- _PROBLEM DESCRIPTION_: In the records below, locate the line containing "Task: Collapse the"; output that line and every following line through the last, exactly.

:::::

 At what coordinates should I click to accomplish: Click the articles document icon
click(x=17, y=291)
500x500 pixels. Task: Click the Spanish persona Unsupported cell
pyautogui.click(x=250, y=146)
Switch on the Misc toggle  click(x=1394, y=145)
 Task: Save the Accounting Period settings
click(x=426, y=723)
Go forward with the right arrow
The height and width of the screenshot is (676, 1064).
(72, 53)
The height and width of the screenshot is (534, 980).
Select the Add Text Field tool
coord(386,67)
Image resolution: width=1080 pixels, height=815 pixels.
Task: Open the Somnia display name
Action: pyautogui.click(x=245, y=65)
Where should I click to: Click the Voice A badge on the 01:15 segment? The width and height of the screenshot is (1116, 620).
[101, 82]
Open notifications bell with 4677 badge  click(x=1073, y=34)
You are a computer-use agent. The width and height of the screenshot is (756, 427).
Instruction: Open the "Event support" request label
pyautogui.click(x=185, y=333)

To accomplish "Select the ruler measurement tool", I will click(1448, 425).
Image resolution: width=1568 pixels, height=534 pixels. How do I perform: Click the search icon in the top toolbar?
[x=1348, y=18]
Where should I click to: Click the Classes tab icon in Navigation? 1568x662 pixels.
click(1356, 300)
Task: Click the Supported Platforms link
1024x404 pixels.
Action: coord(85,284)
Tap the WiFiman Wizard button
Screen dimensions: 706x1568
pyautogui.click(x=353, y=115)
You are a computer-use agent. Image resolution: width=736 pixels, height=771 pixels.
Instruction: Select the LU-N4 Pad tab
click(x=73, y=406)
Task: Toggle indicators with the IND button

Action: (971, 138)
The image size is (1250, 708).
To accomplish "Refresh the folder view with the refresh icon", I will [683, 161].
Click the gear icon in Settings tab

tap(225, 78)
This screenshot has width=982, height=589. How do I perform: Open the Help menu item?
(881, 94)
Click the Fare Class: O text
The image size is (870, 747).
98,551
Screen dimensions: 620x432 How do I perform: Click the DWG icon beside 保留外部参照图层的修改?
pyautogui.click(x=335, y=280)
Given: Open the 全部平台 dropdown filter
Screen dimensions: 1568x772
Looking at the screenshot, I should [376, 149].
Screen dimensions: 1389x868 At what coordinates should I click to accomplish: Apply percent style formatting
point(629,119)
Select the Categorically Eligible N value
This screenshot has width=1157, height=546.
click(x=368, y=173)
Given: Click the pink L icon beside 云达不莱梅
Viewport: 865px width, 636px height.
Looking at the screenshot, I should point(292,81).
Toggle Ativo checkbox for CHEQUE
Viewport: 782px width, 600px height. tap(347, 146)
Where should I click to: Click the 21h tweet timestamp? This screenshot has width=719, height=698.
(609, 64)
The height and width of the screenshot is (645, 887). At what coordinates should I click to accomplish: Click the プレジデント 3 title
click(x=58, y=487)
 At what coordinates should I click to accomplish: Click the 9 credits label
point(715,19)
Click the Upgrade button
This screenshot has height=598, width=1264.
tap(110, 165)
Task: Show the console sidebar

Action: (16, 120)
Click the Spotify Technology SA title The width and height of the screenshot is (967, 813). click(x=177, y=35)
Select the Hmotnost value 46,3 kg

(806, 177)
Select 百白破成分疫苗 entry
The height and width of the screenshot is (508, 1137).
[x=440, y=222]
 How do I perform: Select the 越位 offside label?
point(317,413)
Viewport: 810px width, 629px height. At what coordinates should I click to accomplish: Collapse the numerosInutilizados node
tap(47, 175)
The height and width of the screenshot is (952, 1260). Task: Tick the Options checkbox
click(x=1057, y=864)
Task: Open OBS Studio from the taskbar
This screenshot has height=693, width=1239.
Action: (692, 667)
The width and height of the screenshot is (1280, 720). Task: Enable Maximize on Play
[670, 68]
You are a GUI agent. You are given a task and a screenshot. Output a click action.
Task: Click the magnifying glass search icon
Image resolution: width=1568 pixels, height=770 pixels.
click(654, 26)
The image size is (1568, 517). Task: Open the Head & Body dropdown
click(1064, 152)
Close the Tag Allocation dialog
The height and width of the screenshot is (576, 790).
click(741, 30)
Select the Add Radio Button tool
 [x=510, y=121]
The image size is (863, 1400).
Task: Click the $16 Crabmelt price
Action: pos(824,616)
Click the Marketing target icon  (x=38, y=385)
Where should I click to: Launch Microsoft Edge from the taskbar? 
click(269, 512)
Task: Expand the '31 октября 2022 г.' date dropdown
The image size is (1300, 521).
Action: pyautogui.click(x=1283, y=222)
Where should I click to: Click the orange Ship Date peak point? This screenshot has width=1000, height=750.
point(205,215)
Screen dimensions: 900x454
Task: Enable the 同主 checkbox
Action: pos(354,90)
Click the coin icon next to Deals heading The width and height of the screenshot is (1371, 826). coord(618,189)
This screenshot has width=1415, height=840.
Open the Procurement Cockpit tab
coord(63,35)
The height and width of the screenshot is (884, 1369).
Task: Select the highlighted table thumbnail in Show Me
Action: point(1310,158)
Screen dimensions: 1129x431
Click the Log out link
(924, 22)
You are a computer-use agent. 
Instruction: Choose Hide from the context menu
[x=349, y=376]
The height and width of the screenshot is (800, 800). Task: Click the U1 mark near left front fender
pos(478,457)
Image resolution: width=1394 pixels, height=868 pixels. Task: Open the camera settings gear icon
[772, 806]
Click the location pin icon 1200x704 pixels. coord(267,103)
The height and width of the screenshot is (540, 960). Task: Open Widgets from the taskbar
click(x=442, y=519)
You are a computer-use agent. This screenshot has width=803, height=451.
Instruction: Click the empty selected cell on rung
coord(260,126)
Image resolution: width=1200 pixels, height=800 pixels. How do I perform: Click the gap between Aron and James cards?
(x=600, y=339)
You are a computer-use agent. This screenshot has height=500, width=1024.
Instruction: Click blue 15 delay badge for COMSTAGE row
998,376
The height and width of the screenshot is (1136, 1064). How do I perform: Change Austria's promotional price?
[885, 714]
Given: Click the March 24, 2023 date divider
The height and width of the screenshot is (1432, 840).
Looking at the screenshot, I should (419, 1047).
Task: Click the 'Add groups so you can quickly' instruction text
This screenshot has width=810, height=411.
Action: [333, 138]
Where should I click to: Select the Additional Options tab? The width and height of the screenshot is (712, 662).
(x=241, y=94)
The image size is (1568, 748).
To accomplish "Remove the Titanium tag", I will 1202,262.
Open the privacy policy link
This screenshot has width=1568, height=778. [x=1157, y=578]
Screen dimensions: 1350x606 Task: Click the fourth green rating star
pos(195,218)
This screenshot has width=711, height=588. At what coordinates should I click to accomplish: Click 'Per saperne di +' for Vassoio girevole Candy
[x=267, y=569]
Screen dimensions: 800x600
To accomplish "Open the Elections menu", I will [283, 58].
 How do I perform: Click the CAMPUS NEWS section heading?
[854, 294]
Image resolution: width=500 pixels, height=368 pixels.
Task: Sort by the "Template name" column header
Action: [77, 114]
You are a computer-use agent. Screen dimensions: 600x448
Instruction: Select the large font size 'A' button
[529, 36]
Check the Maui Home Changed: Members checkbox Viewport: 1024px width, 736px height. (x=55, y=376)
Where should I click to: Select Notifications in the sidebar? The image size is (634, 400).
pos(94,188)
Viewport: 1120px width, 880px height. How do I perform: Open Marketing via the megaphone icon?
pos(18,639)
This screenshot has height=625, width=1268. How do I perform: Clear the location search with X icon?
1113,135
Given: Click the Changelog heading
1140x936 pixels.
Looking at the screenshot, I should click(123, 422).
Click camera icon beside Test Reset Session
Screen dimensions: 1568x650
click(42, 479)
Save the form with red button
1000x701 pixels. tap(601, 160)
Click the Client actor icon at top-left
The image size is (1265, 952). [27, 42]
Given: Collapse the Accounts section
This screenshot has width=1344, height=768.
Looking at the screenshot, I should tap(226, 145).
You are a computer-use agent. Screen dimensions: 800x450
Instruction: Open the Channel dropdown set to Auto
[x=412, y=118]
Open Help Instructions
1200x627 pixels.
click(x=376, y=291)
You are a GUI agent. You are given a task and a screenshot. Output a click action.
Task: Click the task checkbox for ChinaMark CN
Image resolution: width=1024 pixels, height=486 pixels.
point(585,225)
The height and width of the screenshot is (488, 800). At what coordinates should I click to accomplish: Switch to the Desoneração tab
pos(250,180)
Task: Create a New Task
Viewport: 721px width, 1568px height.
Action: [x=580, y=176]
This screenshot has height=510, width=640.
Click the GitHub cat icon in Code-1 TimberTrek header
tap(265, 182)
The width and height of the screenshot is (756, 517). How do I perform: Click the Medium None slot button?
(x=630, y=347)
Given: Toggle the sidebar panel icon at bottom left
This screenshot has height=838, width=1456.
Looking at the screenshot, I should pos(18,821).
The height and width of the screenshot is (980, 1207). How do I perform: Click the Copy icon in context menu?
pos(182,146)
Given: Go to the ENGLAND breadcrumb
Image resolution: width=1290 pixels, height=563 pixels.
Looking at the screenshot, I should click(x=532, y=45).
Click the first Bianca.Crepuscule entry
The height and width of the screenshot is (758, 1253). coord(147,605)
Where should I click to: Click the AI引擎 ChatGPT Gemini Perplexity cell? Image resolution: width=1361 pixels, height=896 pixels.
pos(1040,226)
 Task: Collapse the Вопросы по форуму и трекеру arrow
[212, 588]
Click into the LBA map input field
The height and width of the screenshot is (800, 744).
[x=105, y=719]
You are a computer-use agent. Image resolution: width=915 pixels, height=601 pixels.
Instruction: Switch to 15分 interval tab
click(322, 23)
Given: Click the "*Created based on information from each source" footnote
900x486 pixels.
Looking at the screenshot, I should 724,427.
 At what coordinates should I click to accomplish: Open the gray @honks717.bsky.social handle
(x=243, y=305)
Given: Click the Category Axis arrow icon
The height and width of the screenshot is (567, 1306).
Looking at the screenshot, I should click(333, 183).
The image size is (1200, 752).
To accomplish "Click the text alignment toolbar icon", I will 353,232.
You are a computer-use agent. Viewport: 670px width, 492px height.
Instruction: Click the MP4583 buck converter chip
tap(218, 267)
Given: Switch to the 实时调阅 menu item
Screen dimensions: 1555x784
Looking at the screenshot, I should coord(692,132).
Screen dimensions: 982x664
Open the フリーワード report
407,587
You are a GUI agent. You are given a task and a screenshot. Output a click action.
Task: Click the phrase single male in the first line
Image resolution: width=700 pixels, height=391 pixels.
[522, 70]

:::::

- _WRITTEN SOLUTION_:
 Task: Collapse the Вопросы по форуму и трекеру arrow
[212, 588]
Click into the LBA map input field
The height and width of the screenshot is (800, 744).
[x=105, y=719]
You are a computer-use agent. Image resolution: width=915 pixels, height=601 pixels.
Instruction: Switch to 15分 interval tab
click(322, 23)
Given: Click the "*Created based on information from each source" footnote
900x486 pixels.
Looking at the screenshot, I should 724,427.
 At what coordinates should I click to accomplish: Open the gray @honks717.bsky.social handle
(x=243, y=305)
Given: Click the Category Axis arrow icon
The height and width of the screenshot is (567, 1306).
Looking at the screenshot, I should click(333, 183).
The image size is (1200, 752).
To accomplish "Click the text alignment toolbar icon", I will 353,232.
You are a computer-use agent. Viewport: 670px width, 492px height.
Instruction: Click the MP4583 buck converter chip
tap(218, 267)
Given: Switch to the 实时调阅 menu item
Screen dimensions: 1555x784
Looking at the screenshot, I should coord(692,132).
Screen dimensions: 982x664
Open the フリーワード report
407,587
You are a GUI agent. You are given a task and a screenshot. Output a click action.
Task: Click the phrase single male in the first line
Image resolution: width=700 pixels, height=391 pixels.
[522, 70]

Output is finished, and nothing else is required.